Indicating retrospective resilience of multi-scale patterns of real habitats in a landscape

Abstract Vegetation or habitat types are ecological phases, which can assume multiple states, and transformations from one type of phase to another are ecological phase transitions. If an ecological phase maintains its condition of normality in the linked processes and functions that constitute ecosystems then is believed healthy. An adaptive cycle, such as in Holling's model, has been proposed as a fundamental unit for understanding complex systems and their dynamics. Such model alternates between long periods of aggregation and transformation of resources and shorter periods that create opportunities for innovation. The likelihood of shifts among different phases largely depends on resilience; thereby, a clear and measurable definition of resilience has become paramount.
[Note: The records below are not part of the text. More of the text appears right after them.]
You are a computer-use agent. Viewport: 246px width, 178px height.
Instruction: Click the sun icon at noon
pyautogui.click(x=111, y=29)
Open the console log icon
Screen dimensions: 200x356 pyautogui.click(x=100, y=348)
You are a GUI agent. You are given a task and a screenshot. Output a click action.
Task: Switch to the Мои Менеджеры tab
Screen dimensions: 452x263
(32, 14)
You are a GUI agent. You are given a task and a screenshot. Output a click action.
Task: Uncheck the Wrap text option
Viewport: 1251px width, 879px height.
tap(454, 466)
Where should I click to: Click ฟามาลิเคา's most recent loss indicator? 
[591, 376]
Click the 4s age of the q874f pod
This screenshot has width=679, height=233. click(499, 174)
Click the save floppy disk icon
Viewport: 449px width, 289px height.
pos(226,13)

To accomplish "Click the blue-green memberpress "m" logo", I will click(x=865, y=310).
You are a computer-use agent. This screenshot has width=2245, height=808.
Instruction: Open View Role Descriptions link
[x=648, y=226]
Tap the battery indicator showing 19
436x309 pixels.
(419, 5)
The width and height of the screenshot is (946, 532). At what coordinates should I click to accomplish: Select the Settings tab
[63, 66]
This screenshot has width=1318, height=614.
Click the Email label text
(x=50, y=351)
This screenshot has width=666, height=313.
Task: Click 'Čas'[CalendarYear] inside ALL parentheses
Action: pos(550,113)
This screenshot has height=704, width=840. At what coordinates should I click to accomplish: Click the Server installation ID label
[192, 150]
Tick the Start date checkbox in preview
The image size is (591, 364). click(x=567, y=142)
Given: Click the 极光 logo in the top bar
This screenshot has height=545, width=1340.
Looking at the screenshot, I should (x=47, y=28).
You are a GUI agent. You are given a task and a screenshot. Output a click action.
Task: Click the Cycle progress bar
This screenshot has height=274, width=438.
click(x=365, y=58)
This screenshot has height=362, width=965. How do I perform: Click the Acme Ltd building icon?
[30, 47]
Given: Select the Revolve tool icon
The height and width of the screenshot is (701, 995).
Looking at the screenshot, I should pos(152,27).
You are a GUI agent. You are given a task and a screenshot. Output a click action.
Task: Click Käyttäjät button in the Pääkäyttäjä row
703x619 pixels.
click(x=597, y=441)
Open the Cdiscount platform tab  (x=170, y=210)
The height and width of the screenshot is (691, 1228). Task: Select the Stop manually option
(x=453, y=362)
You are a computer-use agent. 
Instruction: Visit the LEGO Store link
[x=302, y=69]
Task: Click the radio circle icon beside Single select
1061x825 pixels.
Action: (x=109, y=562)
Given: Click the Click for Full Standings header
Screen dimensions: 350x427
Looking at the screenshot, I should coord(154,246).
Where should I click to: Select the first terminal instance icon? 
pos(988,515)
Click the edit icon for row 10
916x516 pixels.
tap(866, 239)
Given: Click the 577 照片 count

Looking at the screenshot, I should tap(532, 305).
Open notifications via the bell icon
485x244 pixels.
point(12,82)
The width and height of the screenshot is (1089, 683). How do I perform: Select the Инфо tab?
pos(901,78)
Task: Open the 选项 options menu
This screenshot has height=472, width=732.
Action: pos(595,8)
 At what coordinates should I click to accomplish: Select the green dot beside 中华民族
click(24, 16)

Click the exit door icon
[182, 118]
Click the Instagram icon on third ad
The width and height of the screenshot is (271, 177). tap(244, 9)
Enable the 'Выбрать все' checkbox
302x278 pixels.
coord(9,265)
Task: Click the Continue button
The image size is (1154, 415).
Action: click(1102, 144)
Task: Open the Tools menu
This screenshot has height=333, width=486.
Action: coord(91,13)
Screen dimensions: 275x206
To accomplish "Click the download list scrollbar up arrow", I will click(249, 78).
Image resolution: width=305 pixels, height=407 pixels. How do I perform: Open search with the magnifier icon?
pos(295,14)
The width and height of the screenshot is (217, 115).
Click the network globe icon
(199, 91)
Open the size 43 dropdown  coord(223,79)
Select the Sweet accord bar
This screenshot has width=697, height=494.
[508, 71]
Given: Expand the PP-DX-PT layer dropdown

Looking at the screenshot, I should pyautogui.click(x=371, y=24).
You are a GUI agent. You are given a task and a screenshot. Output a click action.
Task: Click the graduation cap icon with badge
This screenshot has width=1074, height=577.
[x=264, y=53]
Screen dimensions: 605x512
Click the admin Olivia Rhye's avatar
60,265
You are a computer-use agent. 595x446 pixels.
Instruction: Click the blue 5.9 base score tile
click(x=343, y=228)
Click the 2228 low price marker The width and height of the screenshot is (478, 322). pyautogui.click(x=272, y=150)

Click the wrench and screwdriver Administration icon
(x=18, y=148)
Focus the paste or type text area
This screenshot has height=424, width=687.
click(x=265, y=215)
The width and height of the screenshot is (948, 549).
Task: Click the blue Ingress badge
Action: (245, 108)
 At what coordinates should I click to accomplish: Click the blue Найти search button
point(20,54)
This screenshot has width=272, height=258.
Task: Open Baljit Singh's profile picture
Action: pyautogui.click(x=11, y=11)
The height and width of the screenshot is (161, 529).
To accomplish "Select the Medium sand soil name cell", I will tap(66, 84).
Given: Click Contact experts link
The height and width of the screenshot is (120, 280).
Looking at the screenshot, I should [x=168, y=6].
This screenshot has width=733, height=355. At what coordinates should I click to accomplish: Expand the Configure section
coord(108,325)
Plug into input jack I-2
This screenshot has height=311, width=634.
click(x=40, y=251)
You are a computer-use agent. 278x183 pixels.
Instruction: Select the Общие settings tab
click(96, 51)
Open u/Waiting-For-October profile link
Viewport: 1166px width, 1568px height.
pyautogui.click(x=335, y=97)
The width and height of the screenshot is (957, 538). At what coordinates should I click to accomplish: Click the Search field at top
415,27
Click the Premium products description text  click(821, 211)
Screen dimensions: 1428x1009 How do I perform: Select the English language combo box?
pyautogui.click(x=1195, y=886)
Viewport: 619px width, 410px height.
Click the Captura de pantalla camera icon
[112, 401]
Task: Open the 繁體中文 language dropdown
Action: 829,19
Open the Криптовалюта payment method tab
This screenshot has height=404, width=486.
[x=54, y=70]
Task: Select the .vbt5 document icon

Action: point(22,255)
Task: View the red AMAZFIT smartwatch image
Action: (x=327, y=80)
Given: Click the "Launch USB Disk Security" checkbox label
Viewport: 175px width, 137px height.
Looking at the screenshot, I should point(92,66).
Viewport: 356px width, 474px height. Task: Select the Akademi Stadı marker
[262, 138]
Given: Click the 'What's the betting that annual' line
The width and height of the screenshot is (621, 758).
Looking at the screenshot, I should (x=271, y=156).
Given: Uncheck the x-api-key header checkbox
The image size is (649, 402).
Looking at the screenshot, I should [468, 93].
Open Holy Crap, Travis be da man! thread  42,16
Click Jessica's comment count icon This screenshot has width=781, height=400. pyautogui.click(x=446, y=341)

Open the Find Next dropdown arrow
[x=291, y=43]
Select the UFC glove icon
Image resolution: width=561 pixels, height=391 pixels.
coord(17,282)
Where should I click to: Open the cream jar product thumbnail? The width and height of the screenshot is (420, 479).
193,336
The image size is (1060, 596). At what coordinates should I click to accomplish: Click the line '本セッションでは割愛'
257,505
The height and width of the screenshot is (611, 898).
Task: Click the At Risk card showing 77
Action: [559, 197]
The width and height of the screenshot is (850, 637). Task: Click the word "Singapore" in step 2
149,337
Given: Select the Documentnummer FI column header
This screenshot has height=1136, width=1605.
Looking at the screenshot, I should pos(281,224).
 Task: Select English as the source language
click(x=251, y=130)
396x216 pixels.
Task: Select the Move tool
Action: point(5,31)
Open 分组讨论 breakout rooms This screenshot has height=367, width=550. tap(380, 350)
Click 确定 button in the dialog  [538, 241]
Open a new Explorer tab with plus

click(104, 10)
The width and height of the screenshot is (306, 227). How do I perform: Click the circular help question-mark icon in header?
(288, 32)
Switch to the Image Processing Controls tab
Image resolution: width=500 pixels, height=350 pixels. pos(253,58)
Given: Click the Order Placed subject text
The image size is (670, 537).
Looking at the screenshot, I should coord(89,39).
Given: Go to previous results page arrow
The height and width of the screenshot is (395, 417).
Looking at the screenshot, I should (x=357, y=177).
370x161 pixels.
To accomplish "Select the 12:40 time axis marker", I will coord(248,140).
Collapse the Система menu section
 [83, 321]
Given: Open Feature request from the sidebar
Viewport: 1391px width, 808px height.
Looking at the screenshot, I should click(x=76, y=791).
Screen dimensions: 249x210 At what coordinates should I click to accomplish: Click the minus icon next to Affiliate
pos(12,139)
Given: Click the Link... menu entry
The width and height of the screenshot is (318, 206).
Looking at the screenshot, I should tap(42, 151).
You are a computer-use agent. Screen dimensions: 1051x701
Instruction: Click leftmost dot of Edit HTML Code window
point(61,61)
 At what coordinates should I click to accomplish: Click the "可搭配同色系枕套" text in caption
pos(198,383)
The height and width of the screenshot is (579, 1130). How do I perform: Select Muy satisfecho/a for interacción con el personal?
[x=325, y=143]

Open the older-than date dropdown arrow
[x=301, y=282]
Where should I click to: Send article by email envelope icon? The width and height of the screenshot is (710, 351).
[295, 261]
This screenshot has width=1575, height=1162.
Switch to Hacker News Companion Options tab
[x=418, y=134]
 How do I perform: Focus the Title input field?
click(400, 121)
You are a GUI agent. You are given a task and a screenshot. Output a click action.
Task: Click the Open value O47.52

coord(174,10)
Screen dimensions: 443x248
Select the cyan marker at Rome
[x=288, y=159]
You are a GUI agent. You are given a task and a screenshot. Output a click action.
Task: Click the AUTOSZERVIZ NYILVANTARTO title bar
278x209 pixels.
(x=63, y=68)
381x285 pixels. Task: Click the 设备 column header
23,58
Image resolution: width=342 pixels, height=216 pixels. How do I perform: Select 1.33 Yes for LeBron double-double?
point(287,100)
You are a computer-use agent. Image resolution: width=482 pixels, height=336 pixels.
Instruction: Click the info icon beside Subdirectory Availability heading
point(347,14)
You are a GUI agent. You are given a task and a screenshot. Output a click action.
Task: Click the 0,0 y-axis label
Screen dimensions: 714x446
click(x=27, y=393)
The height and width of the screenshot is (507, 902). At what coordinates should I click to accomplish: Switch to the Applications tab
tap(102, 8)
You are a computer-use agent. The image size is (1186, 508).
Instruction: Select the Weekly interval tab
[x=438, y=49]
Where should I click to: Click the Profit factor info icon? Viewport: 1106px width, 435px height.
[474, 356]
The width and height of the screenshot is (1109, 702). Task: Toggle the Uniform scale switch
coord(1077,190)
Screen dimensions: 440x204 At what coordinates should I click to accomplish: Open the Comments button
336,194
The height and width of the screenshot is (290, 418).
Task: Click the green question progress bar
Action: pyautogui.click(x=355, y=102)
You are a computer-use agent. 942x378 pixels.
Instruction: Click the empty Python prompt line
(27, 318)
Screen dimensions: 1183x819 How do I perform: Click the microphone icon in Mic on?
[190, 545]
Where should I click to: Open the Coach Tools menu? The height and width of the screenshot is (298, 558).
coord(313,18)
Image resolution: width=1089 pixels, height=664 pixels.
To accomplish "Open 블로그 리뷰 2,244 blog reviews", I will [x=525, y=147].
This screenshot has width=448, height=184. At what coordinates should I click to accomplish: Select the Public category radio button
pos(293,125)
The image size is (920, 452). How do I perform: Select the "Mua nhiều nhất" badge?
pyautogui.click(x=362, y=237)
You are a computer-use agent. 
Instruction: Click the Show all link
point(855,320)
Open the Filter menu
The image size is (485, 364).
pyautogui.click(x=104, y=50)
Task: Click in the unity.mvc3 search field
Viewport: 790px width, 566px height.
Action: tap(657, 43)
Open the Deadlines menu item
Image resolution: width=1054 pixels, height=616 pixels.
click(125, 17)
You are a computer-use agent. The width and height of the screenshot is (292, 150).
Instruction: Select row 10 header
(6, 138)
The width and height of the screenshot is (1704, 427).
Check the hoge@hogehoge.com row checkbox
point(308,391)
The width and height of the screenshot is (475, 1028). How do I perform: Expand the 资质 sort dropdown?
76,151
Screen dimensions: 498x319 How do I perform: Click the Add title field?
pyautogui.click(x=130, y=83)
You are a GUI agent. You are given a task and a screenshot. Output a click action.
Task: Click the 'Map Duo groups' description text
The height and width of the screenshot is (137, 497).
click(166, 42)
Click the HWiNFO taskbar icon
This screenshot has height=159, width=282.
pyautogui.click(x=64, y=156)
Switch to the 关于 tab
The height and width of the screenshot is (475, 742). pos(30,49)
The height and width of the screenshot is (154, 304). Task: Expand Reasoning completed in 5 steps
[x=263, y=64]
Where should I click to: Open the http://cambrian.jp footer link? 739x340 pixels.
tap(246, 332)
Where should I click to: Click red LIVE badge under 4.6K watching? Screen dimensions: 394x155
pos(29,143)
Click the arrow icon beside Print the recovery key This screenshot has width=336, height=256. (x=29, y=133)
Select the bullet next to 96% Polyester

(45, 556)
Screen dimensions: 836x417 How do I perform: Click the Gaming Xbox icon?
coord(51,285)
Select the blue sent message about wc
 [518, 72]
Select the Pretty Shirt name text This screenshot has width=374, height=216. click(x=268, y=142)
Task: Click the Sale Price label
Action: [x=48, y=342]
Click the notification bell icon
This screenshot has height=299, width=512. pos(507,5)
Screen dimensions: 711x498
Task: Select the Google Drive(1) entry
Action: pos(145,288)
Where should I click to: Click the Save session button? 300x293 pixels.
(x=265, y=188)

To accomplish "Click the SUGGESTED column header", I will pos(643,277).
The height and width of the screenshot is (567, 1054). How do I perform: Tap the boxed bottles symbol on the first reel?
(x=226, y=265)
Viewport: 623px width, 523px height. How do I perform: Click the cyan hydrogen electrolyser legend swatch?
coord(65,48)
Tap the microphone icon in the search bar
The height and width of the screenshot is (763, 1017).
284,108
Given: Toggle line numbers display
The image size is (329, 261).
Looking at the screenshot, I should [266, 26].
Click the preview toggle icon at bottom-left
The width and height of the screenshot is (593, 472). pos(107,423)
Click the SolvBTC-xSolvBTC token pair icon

Different resilience levels are expected to be intertwined with different scale ranges of real habitats, in relation to the kind and intensity of natural and human disturbances. We argue that the type, magnitude, length and timing of external pressure, its predictability, the exposure of habitats, and the habitat's inherent resistance have important interactive relationships which determine resilience at multiple scales. In this paper, we provide an operational framework to derive operational indices of short-term retrospective resilience of real grasslands in a northern Italy watershed, from multi-scale analysis of landscape patterns, to find scale domains for habitat edges where change is most likely, i.e. resilience is lowest and fragility highest. That is achieved through cross-scale algorithms like fractal analysis coupled with change detection of ecological response indices. The framework implements the integration of habitat edge fractal geometry, the fitting of empirical power functions by piecewise regressions, and change detection as a procedure to find scale domains for grassland habitat where retrospective resilience is lowest. The effects of external pressure are significantly related to habitat scale domains, resulting from the interactions among ecological, physical, and social controls shaping the systems. Grassland scale domains provide evidence and support for identifying and explaining scale invariant ecological processes at various scales, from which much insight can be gained for characterizing grassland adaptive cycles and capabilities to resist disturbances.